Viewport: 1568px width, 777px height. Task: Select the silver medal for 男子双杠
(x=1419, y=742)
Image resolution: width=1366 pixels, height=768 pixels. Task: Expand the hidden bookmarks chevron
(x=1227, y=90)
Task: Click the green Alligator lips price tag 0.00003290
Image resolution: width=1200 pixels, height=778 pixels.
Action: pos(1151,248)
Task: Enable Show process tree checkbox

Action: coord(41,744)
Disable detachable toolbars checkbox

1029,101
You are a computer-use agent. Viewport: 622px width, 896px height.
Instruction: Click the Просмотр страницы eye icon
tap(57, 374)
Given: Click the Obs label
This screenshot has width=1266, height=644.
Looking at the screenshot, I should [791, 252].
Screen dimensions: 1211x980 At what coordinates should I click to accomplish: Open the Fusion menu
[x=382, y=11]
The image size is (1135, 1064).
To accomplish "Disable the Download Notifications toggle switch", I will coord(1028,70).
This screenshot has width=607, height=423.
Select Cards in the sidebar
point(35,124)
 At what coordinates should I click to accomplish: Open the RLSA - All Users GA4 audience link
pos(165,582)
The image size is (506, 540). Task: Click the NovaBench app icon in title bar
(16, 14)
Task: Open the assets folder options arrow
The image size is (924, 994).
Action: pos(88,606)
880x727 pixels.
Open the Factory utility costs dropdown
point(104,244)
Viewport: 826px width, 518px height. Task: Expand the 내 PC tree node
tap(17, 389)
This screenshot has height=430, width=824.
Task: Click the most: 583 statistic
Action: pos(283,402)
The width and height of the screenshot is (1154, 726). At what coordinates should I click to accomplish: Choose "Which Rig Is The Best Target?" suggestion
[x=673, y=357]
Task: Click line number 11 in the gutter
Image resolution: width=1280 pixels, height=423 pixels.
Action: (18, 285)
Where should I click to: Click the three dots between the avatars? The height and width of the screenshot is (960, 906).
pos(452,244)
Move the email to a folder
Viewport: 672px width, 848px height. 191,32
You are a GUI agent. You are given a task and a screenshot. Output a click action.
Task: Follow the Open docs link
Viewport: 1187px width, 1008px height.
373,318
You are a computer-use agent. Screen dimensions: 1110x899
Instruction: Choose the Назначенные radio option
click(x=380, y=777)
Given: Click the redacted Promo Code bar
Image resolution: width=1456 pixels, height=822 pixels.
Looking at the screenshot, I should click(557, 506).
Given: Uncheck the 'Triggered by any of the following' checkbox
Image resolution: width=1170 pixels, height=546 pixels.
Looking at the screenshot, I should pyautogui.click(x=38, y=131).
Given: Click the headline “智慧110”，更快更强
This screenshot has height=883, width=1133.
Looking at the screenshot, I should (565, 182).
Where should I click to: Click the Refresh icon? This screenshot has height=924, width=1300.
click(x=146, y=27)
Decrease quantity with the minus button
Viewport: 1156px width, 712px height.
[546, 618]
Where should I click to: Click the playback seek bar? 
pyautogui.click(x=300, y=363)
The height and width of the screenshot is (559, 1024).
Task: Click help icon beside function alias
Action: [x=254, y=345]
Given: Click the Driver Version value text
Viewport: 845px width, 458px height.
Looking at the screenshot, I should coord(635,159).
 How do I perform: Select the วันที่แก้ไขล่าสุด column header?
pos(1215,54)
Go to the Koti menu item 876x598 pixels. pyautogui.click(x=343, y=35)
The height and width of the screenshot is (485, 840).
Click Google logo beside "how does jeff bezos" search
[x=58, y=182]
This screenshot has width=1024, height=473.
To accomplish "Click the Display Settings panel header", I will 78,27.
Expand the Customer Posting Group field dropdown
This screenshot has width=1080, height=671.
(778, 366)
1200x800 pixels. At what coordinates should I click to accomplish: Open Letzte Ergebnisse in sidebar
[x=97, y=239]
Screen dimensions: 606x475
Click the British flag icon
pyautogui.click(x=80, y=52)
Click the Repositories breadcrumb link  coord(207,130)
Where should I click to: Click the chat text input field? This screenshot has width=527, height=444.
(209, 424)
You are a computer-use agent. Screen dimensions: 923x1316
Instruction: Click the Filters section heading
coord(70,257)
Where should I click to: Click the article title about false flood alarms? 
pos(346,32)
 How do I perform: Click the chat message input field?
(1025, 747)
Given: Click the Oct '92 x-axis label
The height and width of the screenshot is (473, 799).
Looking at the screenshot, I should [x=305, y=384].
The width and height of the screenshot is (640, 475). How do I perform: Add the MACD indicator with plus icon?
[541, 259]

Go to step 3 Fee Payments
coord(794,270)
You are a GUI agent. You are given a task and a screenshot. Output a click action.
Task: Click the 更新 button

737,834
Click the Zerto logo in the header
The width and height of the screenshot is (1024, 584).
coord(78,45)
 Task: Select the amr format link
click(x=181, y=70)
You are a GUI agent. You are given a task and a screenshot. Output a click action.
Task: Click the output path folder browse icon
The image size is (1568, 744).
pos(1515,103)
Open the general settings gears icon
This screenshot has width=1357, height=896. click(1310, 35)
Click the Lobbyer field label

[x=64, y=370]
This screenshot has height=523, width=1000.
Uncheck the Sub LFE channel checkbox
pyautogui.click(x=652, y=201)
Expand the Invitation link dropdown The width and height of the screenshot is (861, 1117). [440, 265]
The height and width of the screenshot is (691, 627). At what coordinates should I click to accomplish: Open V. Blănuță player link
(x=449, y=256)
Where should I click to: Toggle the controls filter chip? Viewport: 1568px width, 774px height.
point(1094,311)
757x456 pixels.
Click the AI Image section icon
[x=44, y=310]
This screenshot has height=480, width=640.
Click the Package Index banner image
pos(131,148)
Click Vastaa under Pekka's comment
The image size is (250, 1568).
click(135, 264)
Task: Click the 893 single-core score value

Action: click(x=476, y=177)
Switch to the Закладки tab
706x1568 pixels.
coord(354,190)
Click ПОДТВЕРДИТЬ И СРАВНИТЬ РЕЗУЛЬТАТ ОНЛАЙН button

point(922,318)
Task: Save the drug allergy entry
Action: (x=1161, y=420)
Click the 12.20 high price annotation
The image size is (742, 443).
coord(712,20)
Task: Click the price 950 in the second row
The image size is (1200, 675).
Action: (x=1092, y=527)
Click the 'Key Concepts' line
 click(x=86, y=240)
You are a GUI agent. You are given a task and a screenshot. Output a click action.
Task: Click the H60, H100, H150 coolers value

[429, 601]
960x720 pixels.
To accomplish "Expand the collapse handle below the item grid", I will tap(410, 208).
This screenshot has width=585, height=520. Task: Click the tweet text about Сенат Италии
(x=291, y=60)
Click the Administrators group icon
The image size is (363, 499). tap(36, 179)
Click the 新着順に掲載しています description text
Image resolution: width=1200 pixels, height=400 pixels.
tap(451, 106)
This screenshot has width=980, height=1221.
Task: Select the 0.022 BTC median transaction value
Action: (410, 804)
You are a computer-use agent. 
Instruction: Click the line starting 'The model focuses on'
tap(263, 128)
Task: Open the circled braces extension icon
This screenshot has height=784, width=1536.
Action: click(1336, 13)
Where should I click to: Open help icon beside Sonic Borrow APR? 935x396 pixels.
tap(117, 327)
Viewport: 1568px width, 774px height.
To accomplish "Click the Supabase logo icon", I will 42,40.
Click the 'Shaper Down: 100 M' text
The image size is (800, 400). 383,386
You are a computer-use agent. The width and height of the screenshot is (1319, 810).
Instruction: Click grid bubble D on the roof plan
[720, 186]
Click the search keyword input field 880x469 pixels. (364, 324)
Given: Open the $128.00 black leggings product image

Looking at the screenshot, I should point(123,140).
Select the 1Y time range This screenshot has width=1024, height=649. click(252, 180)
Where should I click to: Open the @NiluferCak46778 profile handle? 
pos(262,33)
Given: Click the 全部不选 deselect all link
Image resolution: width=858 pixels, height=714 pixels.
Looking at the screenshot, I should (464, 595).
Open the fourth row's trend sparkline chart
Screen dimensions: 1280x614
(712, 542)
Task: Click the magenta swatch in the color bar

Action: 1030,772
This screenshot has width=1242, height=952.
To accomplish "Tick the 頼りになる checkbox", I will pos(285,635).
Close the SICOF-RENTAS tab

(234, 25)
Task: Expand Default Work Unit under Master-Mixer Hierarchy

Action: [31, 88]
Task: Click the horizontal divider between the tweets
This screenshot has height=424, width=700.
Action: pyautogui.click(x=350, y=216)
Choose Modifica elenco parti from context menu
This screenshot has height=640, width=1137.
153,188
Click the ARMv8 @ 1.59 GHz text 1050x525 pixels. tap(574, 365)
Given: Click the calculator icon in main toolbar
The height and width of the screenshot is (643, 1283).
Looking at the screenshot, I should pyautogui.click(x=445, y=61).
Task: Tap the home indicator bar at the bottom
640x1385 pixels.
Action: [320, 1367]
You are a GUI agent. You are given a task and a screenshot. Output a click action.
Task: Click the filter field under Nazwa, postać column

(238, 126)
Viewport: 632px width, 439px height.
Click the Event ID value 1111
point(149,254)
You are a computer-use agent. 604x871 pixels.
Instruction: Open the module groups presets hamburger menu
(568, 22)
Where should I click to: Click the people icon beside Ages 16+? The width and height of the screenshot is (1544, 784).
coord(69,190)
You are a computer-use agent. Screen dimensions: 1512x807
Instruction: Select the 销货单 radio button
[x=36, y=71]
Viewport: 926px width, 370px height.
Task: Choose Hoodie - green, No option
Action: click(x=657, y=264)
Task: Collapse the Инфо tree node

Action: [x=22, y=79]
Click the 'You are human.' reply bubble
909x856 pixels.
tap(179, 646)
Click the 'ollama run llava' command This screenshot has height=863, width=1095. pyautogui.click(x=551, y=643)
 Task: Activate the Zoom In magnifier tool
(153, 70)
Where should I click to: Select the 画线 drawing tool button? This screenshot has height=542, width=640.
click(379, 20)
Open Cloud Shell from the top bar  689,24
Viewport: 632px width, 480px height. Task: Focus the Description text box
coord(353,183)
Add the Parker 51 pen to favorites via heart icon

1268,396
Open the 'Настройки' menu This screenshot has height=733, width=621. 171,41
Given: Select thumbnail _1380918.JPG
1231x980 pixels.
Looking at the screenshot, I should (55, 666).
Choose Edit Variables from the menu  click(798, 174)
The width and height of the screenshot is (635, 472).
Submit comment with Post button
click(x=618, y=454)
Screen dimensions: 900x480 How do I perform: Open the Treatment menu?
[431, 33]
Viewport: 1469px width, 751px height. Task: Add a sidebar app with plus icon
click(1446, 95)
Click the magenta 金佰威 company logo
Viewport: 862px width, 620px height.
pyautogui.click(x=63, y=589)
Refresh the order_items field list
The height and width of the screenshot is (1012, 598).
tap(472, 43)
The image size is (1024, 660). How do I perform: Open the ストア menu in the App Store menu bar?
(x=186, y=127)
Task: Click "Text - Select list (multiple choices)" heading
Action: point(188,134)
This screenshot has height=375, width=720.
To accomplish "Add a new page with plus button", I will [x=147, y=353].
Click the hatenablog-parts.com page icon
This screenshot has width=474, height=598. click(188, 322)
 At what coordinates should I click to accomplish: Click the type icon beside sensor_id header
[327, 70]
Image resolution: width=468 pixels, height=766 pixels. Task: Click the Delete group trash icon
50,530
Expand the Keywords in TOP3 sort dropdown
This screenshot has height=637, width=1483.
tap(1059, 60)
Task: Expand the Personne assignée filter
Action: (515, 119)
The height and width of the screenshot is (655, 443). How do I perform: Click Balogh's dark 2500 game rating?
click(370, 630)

• _Task goal_: Looking at the records above, please work out how many lines contain "from" and state only that number.

• _Solution_: 3